EJERCICIO ESCRITO 1: Según el texto proporcionado, ¿en qué ciudad y en qué año nació Luis Meléndez?

Genio de un pintor desdichado
Con el comisariado conjunto de Peter Cherry, uno de los principales especialistas en el bodegón español, y de J. J. Luna, jefe del Departamento de Pintura del Siglo XVIII del Museo del Prado, esta importantísima muestra consta de 40 naturalezas muertas de Luis Meléndez, 26 de las cuales proceden de colecciones de Europa y de Estados Unidos, en su mayoría expuestas por primera vez en nuestro país. Por lo demás, hay que señalar que, junto a este notable conjunto de cuadros de Meléndez, los responsables de la muestra han reunido una serie de objetos de época que sirvieron como modelo para el pintor, una iniciativa didáctica, que no sólo enriquece la información desde un punto de vista antropológico cultural, sino desde el artístico por cuanto acredita, con los modelos materiales delante, el extremo virtuosismo en la representación de los detalles que acreditaron el valor del hoy muy apreciado maestro español. Quizá el único pero a esta brillante idea sea el mueble elegido para exhibir estas piezas, cuyo excesivo tamaño obstaculiza la visión del conjunto y quiebra la atmósfera íntima y fragrante que un tema como éste requiere.
LUIS MELÉNDEZ. BODEGONES
Museo del Prado
Paseo del Prado, s/n. Madrid
Hasta el 16 de mayo
Antes de tratar sobre la figura de Meléndez y su prodigioso estilo como bodegonista, hay que inscribir esta exposición en la corriente internacional de reivindicación de la naturaleza muerta española, que, desde hace aproximadamente unos 25 años, ha cambiado por completo su escasa valoración tradicional y su interpretación crítica. Con Sánchez Cotán y con Zurbarán, es cierto que Meléndez fue uno de los pocos bodegonistas españoles conocido y respetado antes de este cambio de actitud crítica, pero, aun así, faltaba una ambiciosa muestra monográfica, como la que ahora se presenta, para acreditar la excepcional calidad al respecto de este extraordinario pintor español, nacido casualmente en Nápoles en 1716 y fallecido en Madrid, al parecer en condiciones de extrema miseria, en 1780.

EJERCICIO ESCRITO 2: ¿Cuántas líneas de las filas contienen la cadena "input"? Cuenta distinguiendo mayúsculas de minúsculas y responde solo con el número.

DATOS DE TRABAJO:
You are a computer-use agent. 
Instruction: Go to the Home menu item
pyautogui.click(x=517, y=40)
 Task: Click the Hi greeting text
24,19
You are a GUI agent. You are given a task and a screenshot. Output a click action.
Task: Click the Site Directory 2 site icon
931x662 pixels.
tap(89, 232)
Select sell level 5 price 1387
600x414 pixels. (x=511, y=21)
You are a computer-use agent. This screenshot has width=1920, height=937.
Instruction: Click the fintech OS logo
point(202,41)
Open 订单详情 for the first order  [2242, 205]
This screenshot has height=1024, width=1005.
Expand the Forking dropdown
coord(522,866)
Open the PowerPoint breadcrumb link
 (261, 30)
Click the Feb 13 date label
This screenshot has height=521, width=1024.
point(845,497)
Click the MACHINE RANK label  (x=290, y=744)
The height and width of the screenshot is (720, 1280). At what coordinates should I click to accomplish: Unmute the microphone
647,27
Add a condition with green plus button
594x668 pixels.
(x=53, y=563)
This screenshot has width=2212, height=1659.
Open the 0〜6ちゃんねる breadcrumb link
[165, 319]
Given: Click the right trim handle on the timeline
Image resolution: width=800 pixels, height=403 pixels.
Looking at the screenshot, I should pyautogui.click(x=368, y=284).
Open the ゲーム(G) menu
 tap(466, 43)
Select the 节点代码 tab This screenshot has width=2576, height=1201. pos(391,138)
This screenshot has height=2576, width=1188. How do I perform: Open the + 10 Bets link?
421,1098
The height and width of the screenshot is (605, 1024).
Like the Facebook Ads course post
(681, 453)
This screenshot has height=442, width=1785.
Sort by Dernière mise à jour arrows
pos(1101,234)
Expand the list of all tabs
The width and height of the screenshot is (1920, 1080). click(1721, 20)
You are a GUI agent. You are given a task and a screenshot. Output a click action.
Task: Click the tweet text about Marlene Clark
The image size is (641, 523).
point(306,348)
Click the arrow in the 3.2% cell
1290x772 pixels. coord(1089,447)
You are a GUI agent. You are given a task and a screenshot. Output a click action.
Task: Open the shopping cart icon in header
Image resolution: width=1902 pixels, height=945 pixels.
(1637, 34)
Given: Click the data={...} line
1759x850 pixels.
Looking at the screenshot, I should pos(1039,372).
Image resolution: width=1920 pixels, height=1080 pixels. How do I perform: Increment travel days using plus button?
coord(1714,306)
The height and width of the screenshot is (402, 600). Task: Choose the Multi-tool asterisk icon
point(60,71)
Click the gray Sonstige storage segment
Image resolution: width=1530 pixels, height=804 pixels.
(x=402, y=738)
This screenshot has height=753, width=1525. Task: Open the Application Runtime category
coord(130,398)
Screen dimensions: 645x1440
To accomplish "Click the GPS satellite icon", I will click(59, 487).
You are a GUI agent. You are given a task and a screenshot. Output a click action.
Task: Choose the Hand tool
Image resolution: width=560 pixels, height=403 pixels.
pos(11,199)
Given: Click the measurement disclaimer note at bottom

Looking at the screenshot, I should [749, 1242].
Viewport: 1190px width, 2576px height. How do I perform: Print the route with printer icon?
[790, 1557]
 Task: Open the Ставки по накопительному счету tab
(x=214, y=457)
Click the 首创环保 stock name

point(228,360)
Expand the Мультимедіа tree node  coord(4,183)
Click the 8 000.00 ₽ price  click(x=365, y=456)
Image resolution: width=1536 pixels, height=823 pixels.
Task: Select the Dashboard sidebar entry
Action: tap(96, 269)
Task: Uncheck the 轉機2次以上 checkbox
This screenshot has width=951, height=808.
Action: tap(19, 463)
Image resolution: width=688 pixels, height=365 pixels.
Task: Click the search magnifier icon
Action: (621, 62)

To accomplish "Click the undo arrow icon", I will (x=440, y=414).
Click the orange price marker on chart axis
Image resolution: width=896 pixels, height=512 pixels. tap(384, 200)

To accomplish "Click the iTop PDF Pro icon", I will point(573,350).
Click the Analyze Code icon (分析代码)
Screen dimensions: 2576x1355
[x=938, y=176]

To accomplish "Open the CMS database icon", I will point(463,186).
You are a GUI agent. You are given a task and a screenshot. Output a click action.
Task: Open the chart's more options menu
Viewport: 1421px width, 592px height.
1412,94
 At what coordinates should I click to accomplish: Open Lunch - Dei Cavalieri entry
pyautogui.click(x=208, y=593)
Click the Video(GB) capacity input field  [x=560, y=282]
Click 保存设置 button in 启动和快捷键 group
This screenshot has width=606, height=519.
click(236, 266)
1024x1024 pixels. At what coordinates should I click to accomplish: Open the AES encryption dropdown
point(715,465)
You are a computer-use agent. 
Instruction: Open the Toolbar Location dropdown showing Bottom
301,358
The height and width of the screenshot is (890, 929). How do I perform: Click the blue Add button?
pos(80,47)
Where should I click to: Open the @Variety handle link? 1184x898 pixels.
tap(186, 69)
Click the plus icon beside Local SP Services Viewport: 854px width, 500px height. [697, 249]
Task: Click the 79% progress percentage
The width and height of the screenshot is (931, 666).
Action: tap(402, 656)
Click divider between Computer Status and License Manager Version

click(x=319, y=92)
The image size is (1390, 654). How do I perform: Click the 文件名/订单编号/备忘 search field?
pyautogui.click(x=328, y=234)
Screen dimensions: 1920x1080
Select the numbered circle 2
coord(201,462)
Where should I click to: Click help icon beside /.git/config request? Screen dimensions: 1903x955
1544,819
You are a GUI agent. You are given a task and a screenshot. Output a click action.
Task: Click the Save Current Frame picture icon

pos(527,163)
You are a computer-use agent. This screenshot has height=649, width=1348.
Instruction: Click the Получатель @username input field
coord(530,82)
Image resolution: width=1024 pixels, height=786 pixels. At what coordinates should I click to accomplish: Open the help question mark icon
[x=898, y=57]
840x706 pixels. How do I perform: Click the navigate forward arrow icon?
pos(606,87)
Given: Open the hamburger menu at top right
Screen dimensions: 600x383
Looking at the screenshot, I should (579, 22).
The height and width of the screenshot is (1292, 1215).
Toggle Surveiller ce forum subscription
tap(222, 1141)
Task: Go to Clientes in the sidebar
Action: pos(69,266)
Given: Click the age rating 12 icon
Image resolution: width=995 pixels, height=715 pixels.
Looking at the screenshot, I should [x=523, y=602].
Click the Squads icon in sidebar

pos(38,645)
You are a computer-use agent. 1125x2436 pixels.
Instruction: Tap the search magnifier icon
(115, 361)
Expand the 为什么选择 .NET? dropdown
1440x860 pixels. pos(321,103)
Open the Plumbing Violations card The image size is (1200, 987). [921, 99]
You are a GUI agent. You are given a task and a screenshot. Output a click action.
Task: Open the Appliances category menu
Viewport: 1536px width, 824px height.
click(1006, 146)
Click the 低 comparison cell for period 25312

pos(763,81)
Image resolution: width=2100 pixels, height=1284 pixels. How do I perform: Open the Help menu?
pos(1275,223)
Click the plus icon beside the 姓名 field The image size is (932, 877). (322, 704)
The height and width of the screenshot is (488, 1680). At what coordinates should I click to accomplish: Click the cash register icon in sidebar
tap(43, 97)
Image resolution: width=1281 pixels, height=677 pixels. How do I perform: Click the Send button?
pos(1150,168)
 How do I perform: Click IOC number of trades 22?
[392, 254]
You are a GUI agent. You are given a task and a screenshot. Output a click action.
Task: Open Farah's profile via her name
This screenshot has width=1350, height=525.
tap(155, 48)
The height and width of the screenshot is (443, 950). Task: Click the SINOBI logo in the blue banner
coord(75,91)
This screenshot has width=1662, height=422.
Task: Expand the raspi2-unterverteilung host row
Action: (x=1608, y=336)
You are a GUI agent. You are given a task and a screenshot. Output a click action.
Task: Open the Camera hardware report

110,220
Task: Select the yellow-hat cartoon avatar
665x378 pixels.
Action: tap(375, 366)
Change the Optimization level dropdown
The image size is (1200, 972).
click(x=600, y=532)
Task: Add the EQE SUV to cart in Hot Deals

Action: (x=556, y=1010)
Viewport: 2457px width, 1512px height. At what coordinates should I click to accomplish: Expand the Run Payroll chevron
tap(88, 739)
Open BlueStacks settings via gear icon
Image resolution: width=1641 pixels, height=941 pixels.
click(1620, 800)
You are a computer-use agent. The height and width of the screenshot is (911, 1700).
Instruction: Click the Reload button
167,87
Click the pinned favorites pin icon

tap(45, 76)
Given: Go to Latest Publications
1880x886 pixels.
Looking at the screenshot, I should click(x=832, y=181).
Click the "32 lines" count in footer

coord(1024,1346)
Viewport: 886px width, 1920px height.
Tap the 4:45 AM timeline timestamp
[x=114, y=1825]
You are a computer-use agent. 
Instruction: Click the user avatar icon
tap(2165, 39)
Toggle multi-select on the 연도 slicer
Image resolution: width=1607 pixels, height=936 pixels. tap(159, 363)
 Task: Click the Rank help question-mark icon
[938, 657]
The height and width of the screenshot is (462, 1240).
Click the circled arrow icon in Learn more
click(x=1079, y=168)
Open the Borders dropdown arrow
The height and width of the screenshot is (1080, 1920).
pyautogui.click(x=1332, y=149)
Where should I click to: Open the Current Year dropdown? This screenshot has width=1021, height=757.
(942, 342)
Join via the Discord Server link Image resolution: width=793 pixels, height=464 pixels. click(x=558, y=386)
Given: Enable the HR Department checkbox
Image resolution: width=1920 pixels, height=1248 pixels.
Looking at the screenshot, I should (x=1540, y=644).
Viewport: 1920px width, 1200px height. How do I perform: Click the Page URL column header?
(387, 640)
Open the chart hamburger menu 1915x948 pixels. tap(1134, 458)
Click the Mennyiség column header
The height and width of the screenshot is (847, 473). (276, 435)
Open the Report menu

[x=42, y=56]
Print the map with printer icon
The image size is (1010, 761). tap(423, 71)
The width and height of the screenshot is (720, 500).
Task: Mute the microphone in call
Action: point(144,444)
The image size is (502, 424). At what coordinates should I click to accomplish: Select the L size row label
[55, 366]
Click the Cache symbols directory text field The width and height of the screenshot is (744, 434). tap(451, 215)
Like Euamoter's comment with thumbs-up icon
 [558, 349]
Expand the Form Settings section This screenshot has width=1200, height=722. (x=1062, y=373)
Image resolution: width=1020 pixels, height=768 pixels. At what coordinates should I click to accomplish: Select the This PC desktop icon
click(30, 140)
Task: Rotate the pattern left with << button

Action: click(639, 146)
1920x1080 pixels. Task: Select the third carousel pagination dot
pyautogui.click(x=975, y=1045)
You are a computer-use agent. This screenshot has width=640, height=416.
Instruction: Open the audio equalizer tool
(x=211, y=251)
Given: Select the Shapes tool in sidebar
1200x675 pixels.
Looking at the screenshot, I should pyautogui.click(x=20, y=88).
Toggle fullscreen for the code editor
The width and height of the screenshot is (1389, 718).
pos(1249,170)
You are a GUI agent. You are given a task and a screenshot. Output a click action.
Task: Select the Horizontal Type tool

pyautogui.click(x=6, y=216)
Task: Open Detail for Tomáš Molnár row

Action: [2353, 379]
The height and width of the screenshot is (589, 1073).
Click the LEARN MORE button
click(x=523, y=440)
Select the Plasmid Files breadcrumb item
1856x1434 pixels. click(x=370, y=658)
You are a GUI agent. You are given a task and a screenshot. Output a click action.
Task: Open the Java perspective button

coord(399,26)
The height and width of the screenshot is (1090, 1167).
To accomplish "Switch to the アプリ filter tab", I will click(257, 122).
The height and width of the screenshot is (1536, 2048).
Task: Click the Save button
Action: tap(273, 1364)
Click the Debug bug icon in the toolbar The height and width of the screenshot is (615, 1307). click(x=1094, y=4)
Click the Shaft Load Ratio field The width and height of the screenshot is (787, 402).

RESPUESTA ESCRITA 1: Nació en Nápoles en 1716.

RESPUESTA ESCRITA 2: 2